* Start EXTRACTED DATA *

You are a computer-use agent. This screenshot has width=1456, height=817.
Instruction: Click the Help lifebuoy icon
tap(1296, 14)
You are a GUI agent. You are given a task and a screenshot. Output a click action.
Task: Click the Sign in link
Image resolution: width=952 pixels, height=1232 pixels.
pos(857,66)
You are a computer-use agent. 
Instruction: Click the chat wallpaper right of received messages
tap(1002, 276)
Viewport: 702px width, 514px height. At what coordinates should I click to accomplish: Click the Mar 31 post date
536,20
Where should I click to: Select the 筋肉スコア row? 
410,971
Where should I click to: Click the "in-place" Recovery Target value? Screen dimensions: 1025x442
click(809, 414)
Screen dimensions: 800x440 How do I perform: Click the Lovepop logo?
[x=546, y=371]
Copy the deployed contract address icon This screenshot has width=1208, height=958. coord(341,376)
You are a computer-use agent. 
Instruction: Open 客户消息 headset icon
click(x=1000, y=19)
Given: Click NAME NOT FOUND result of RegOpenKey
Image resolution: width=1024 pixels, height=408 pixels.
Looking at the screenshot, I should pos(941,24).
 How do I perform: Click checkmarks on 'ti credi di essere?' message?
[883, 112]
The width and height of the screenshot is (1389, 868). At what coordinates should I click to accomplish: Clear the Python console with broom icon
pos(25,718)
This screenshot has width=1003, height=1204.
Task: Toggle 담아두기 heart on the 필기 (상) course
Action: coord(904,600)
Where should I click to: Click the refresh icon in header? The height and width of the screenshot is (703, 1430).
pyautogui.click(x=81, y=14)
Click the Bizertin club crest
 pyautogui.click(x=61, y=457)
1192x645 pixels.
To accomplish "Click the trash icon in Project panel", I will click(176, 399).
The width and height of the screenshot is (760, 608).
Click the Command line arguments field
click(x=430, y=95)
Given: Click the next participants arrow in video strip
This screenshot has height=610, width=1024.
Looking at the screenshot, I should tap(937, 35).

* End EXTRACTED DATA *

THE TASK – Reproduce the whole listing above word for word, keeping every line in its original order.

SOLUTION FOR THIS EXERCISE –
You are a computer-use agent. This screenshot has width=1456, height=817.
Instruction: Click the Help lifebuoy icon
tap(1296, 14)
You are a GUI agent. You are given a task and a screenshot. Output a click action.
Task: Click the Sign in link
Image resolution: width=952 pixels, height=1232 pixels.
pos(857,66)
You are a computer-use agent. 
Instruction: Click the chat wallpaper right of received messages
tap(1002, 276)
Viewport: 702px width, 514px height. At what coordinates should I click to accomplish: Click the Mar 31 post date
536,20
Where should I click to: Select the 筋肉スコア row? 
410,971
Where should I click to: Click the "in-place" Recovery Target value? Screen dimensions: 1025x442
click(809, 414)
Screen dimensions: 800x440 How do I perform: Click the Lovepop logo?
[x=546, y=371]
Copy the deployed contract address icon This screenshot has width=1208, height=958. coord(341,376)
You are a computer-use agent. 
Instruction: Open 客户消息 headset icon
click(x=1000, y=19)
Given: Click NAME NOT FOUND result of RegOpenKey
Image resolution: width=1024 pixels, height=408 pixels.
Looking at the screenshot, I should pos(941,24).
 How do I perform: Click checkmarks on 'ti credi di essere?' message?
[883, 112]
The width and height of the screenshot is (1389, 868). At what coordinates should I click to accomplish: Clear the Python console with broom icon
pos(25,718)
This screenshot has width=1003, height=1204.
Task: Toggle 담아두기 heart on the 필기 (상) course
Action: coord(904,600)
Where should I click to: Click the refresh icon in header? The height and width of the screenshot is (703, 1430).
pyautogui.click(x=81, y=14)
Click the Bizertin club crest
 pyautogui.click(x=61, y=457)
1192x645 pixels.
To accomplish "Click the trash icon in Project panel", I will click(176, 399).
The width and height of the screenshot is (760, 608).
Click the Command line arguments field
click(x=430, y=95)
Given: Click the next participants arrow in video strip
This screenshot has height=610, width=1024.
Looking at the screenshot, I should tap(937, 35).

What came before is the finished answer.